Reacción del Prof. Sabino a la crítica de Raúl de la Horra

Discutible moralismo

Que no hubo invasión estadounidense.

 

Carlos Sabino

 

El Periódico, 26 de junio de 2008

 

 

Me permito responder a algunas afirmaciones que hiciera Raúl de la Horra en su columna del pasado 5 de junio. Una de las  que más ha molestado a dicho comentarista es la que, en 1954, no se produjo ninguna invasión norteamericana a Guatemala. Así lo sostengo en la entrevista que me hicieran el día 3, dando un ejemplo de un hecho fácilmente comprobable que tiende a ser distorsionado en muchas versiones históricas. Esta afirmación parece irritar profundamente a quienes se rasgan las vestiduras ante el apoyo que diera la CIA a Castillo Armas, pero nunca mencionan otras formas de intervención extranjera que se produjeron en Guatemala.

 

Es bien sabido que la guerrilla guatemalteca recibió durante muchos años entrenamiento y apoyo de la Cuba de Fidel Castro –que a su vez era sostenida abiertamente por la Unión Soviética– y que desde 1979 fue abastecida en armas y pertrechos por la Nicaragua sandinista.
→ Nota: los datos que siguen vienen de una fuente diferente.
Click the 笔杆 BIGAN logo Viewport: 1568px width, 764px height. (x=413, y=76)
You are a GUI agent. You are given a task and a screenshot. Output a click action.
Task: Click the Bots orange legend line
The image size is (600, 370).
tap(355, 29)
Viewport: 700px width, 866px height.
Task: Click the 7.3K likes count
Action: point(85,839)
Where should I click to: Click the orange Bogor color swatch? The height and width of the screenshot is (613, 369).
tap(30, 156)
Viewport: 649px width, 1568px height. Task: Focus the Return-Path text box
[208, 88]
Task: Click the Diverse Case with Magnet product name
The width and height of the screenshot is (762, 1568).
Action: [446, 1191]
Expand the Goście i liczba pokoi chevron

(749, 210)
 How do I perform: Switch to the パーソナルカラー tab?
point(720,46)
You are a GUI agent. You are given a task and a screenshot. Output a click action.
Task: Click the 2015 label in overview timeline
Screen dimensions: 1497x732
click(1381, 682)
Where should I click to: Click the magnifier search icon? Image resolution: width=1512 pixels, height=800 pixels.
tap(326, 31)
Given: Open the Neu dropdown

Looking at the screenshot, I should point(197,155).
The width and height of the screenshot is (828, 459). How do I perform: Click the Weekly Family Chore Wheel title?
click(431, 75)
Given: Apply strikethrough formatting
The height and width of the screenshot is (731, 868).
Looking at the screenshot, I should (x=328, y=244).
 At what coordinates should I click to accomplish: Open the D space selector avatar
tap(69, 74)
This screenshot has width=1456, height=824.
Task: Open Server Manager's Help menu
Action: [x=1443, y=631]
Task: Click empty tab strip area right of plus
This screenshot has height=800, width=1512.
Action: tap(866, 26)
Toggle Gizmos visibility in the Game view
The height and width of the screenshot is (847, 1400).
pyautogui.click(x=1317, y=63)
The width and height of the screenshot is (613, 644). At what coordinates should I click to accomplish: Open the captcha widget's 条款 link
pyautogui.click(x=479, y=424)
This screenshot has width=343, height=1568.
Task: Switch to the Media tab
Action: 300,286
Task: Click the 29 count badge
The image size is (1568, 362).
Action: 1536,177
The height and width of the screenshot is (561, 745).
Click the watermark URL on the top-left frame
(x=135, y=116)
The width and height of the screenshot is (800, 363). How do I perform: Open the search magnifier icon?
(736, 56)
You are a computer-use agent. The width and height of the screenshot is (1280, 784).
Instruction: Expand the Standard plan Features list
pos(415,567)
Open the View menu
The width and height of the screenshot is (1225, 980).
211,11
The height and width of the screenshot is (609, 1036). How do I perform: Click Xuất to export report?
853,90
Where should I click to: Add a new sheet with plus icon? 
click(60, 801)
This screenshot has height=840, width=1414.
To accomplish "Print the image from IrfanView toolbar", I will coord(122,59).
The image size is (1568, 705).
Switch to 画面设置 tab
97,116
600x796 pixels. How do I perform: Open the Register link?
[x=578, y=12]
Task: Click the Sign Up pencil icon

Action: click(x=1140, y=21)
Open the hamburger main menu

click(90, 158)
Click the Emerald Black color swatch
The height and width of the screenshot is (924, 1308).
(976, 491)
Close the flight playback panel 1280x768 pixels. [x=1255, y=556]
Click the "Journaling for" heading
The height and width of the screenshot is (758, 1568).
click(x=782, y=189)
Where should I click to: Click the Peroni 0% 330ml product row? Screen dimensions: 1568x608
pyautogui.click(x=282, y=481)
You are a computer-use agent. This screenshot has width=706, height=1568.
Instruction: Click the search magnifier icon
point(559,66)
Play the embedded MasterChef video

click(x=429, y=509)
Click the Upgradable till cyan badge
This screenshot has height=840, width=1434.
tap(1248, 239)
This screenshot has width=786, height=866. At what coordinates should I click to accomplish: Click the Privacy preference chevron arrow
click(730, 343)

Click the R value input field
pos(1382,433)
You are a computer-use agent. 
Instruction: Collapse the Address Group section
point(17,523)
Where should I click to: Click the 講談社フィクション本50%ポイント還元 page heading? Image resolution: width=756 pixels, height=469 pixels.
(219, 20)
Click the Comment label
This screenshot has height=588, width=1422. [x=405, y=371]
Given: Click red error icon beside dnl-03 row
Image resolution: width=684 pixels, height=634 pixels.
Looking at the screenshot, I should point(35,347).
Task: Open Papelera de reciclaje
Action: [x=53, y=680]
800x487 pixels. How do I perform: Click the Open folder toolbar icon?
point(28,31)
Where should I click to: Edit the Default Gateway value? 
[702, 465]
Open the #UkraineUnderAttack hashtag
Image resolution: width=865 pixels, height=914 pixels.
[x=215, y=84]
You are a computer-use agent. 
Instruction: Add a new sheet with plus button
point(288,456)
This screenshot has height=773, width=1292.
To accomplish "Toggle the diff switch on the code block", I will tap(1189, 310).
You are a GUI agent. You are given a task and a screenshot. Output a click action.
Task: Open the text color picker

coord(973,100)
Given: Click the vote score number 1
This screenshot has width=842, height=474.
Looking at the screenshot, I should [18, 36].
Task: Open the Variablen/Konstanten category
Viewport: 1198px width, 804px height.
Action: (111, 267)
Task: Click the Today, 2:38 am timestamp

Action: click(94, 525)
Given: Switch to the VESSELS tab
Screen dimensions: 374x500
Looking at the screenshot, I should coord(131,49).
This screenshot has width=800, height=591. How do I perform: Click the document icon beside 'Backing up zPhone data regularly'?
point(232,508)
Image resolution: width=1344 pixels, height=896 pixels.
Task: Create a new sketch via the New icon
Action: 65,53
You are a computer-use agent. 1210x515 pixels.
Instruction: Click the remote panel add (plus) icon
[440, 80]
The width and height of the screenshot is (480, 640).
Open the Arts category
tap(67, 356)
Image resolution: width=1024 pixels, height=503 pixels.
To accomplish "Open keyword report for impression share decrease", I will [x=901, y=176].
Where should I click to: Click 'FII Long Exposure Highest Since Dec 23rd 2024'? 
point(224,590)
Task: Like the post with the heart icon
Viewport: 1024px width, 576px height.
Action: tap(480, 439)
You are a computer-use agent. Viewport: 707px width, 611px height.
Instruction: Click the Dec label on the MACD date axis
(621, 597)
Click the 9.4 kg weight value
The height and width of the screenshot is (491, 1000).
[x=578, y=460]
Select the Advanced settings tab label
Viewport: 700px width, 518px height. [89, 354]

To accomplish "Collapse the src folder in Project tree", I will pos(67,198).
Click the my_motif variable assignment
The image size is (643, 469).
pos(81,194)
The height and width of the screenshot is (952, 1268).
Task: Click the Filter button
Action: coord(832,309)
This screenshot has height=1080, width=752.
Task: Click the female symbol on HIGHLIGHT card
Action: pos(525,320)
Estos hechos, que se omiten sistemáticamente en muchas recapitulaciones históricas, parecen legítimos y naturales a ciertos comentaristas y se silencian por completo en las versiones más difundidas de la historia reciente. ¿Es que la intervención de la CIA era moralmente horrorosa en 1954, pero la injerencia cubana resultaba legítima entre 1961 y 1996? ¿Se trata entonces de que hay intervenciones “buenas” e intervenciones “malas”, según el signo ideológico con que se lleven a cabo?

 

Me adelanto a otro posible argumento, que se desprende del texto del artículo: si el repudio a la acción de la CIA tiene relación con el carácter “legítimamente electo” del gobierno del coronel Arbenz, ¿por qué se pasa por alto que los gobiernos de Miguel Ydígoras Fuentes y Julio César Méndez Montenegro fueron también legítimamente electos en comicios aún más limpios que los que llevaron a Arbenz al Gobierno?

 

El marxismo, durante más de un siglo, justificó abiertamente cualquier intervención foránea sobre la base de la discutible doctrina del “internacionalismo proletario”. Se podía y se debía intervenir en los asuntos de otros países para alcanzar la meta de la revolución mundial. Por eso resulta un dudoso ejercicio de moralismo criticar a los anticomunistas por recibir apoyo extranjero, cuando sus adversarios lo consideraron siempre legítimo y necesario, recibiendo abundante apoyo militar durante décadas.